Thanks for info, folks!


----------



## kprimm (Apr 3, 2009)

I have just recently purchased this very disc, it should be on it's way to me now. When i get this and get it copied i will try to get it up on media fire to share.


----------



## Snoopy60 (Jun 3, 2009)

Thank you so much! Would you please send me the link once you post it on mediafire? Thanks Again!


----------



## cmallsop (Aug 30, 2008)

And I would appreciate the link as well, that would be awesome!


----------



## EvilMel (Dec 6, 2007)

That would be great!


----------



## Halloweiner (Oct 2, 2003)

kprimm said:


> I have just recently purchased this very disc, it should be on it's way to me now.

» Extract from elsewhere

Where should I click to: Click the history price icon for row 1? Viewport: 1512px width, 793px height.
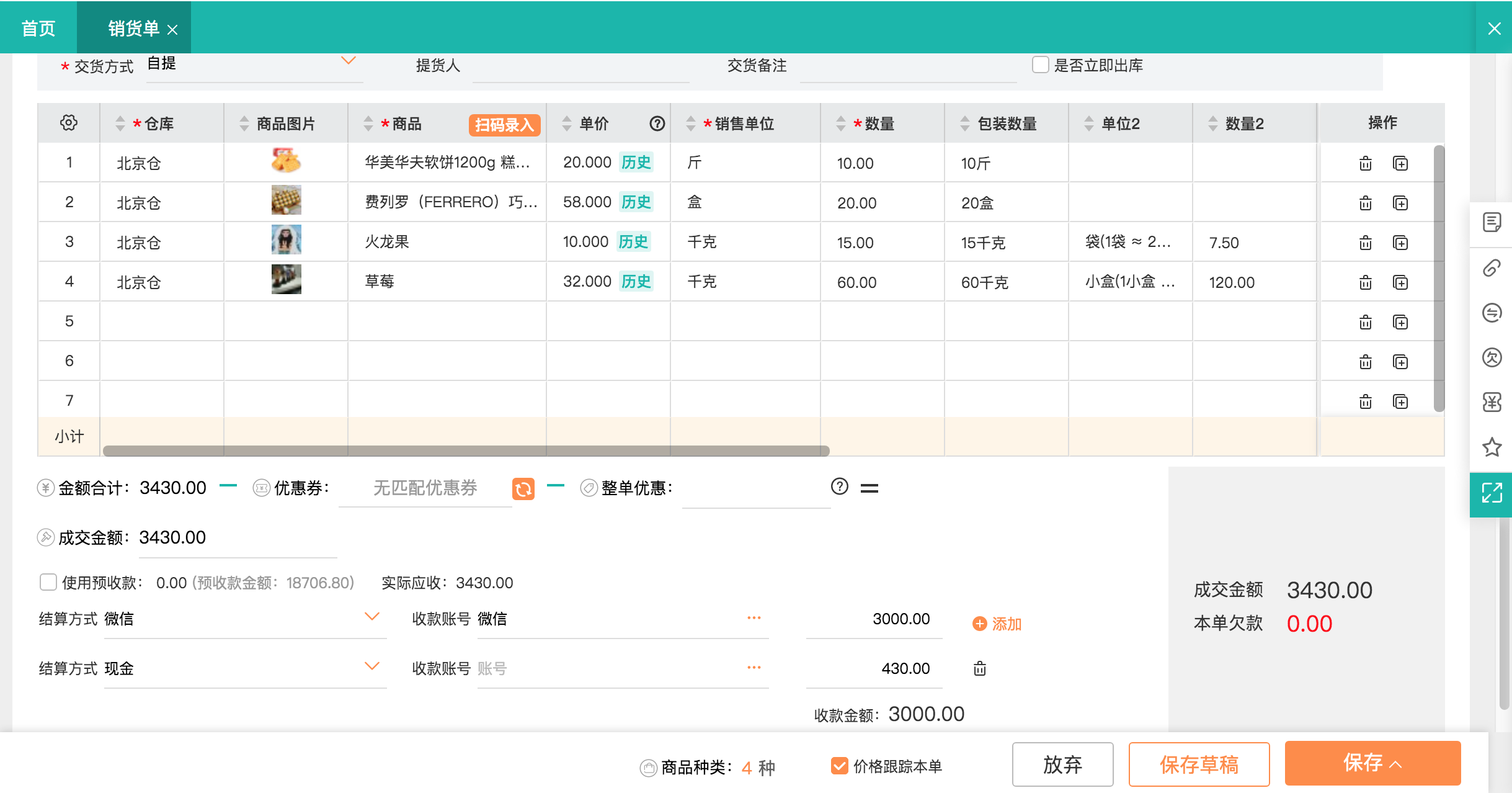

When i get this and get it copied i will try to get it up on media fire to share.


Awesome! Thanks!


----------



## Warrant2000 (Oct 18, 2008)

Man, that girl with the giant fanged mouth still gives me chills...


----------



## strangebrew (Jun 18, 2006)

I have this soundtrack on vinyl in my office. it only has the songs though, not the scores.


----------



## kprimm (Apr 3, 2009)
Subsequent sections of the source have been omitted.